7.1.3. Linux-Specific Challenges
- Kernel exploits and diverse architectures: Linux operating systems face unique challenges owing to their architecture and widespread use in servers, cloud infrastructures, and IoT devices. A notable example is the Dirty COW (CVE-2016-5195) vulnerability, a Linux-specific privilege escalation flaw in the kernel memory subsystem that allows attackers to gain root access [131]. Linux-specific package managers and dependencies can also introduce vulnerabilities if not properly maintained, as seen in attacks targeting outdated software in distributions, such as Ubuntu or CentOS. These issues are compounded by the diversity of Linux distributions that can lead to inconsistent patching and security practices.
7.1.4. macOS-Specific Challenges
- Exploiting native frameworks (macOS), which are known for their robust security architecture, faces unique challenges due to their closed ecosystem and reliance on native frameworks. One notable example is gatekeeper bypass vulnerability, in which attackers exploit flaws in the macOS app verification system to execute malicious software without user consent. The reliance on proprietary frameworks such as AppleScript and iCloud integration also introduces vulnerabilities, as seen in attacks that exploit scripting vulnerabilities or iCloud phishing schemes [132].
- Perception of security: macOS users often perceive their systems as inherently secure, which attackers exploit through sophisticated phishing and malvertising campaigns.
7.1.5. Summary of Commonalities and Differences
Table 8 highlights key differences and commonalities in malware detection challenges across Windows, Linux, and macOS, providing insights into platform-specific vulnerabilities and security considerations and protocols.
Table 8.
Comparison of commonalities and differences in malware detection challenges across Windows, Linux, and macOS.
7.2. Mobile Platforms (Android and iOS)
7.2.1. Android-Specific Challenges
- OS update delays: the dependency on multiple manufacturers slows OS updates, leaving outdated devices vulnerable.
- Third-party apps: third-party applications increase risks to device security and user privacy.
- Device diversity: the variety of Android devices and OS versions complicates uniform patching and security protocols.
7.2.2. iOS-Specific Challenges
- Jailbreaking risks: jailbreaking removes iOS restrictions, exposing devices to malware and unauthorized app installations [133].
- iCloud phishing and account takeovers: attackers use phishing to steal iCloud credentials, enabling data theft and device tracking.
7.2.3. Summary of Mobile Platform Differences
Table 9 highlights key differences and commonalities in malware detection challenges and security features between Android and iOS, providing insights into platform-specific risks, update mechanisms, and security controls.
Table 9.
Comparison of malware detection challenges and security features between Android and iOS.
7.3. IoT-Specific Challenges
- Device diversity: the rapid growth and heterogeneity of IoT devices create challenges for uniform malware detection.
- Resource constraints: limited computational resources render IoT devices more vulnerable to malware.
- Dataset limitations: the lack of valid large-scale IoT malware datasets limits machine learning model training.
7.4. Cloud-Specific Challenges
- Interconnected infrastructure: the distributed nature of cloud systems increases the risk of malware attacks.
- Shared responsibility model: the shared responsibility model can obscure security accountability, limiting organizations’ visibility and hindering threat detection.

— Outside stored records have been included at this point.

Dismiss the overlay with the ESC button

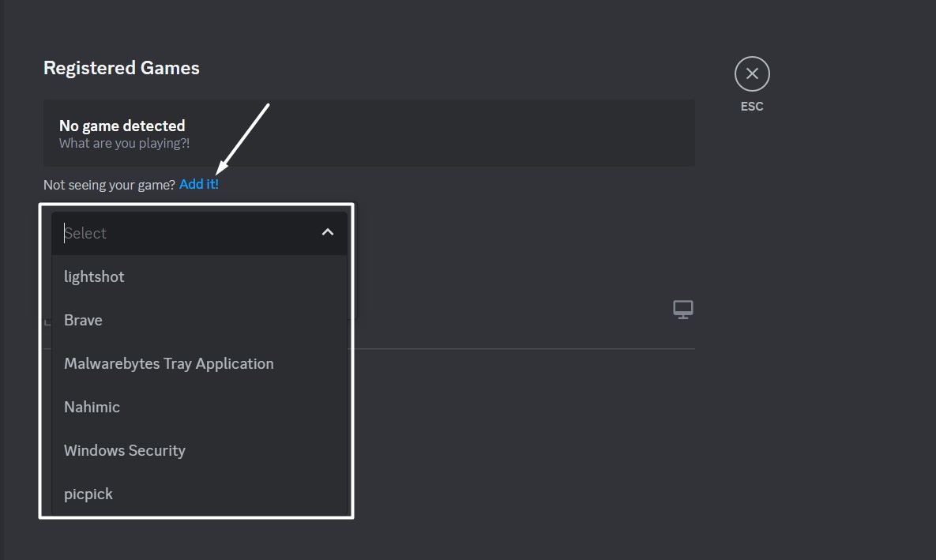pos(751,73)
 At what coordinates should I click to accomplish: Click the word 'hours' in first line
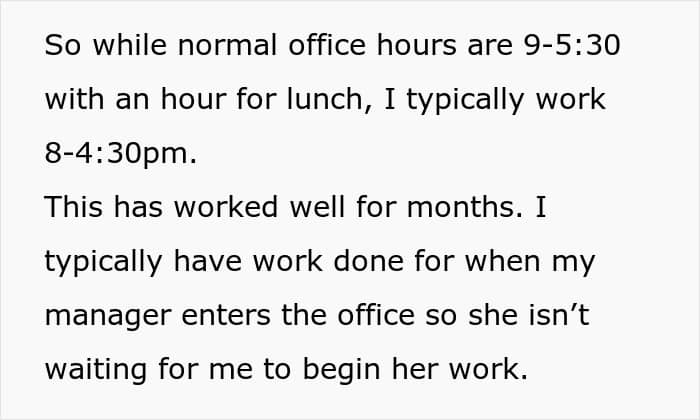click(x=417, y=45)
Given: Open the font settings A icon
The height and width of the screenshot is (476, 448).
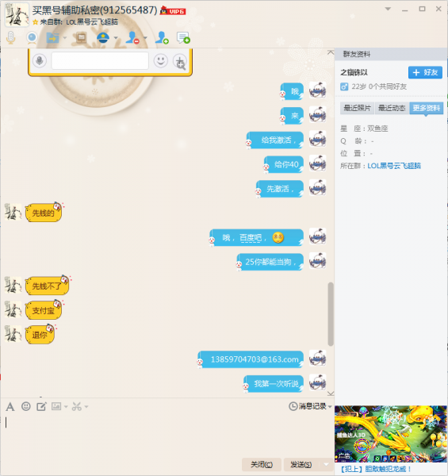Looking at the screenshot, I should (x=10, y=406).
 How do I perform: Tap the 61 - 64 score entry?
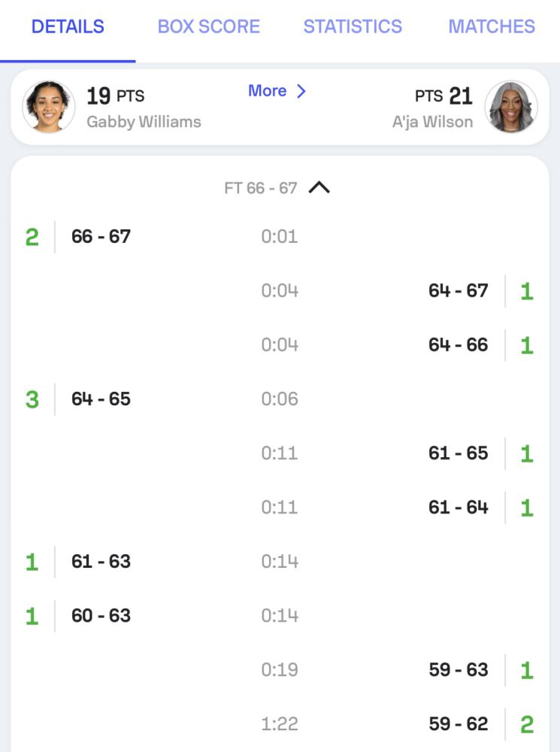tap(458, 507)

- Scalability of attacks: attackers can leverage the automation and scalability features of the cloud to launch large-scale attacks quickly.

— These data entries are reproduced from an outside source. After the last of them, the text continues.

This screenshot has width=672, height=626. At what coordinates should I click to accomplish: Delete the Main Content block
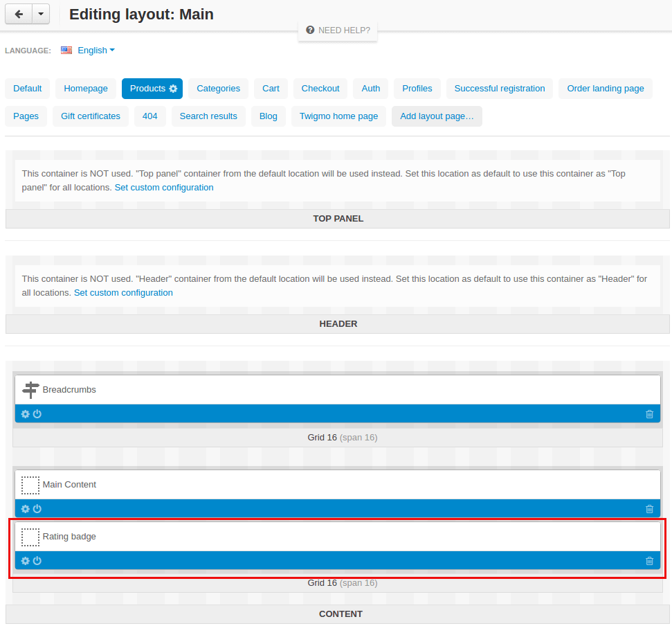tap(649, 509)
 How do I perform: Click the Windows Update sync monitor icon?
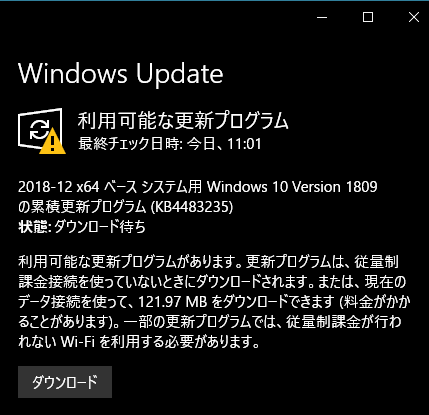pyautogui.click(x=41, y=130)
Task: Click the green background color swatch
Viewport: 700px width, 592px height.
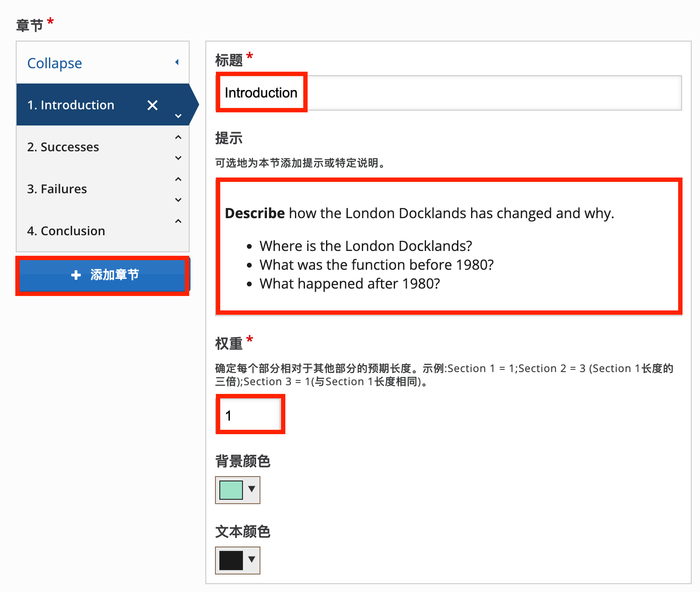Action: 231,490
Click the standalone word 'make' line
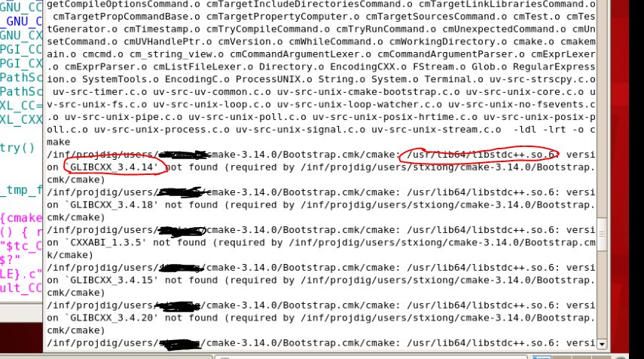 58,142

7.5. Cross-Platform Challenges
- Data heterogeneity: differences in file formats, system call sequences, and behavioral patterns across platforms make it challenging to create generalized models.
- Lack of unified datasets: the absence of a standardized, diverse, and large-scale dataset encompassing samples from various platforms (Windows, macOS, Linux, Android, IoT, and cloud) complicates the effective training of detection models.
- Model transferability: ML models trained on one platform (e.g., Windows) may not generalize well to others (e.g., Linux or IoT) because of the differences in malware characteristics.
- Performance scalability: ensuring that detection techniques remain scalable and efficient when applied to resource-limited environments such as IoT and cloud systems remains a critical challenge.
These challenges emphasize the need for a multi-platform approach to malware detection that considers platform-specific constraints, while overcoming cross-platform issues.
8. Limitations in the Existing Literature and Future Research Directions
Based on a comprehensive review, we identified significant research gaps and limitations in the existing literature and proposed innovative future directions to enhance malware detection using machine learning (ML) techniques.
8.1. Limitations in the Existing Literature
Lack of unified cross-platform detection frameworks
Current ML-based malware detection systems are predominantly designed for single platforms (e.g., Windows, IoT, or cloud environments). This siloed approach limits their ability to detect and correlate threats across interconnected systems, such as PCs, mobile devices, IoT networks, and cloud infrastructures. Consequently, these systems struggle to address multi-vector attacks that exploit vulnerabilities across platforms, leading to fragmented and incomplete threat detection.
High computational demands of ML models in resource-constrained environments
The deployment of advanced machine learning (ML)-based ransomware detection techniques in resource-constrained environments, such as IoT and mobile devices, presents significant challenges. These devices often operate with limited processing power, memory, and energy resources, which restrict their ability to support computationally intensive ML models. Consequently, the practical implementation of state-of-the-art detection methods is hindered, limiting their applicability in real-world scenarios where lightweight and efficient solutions are critical.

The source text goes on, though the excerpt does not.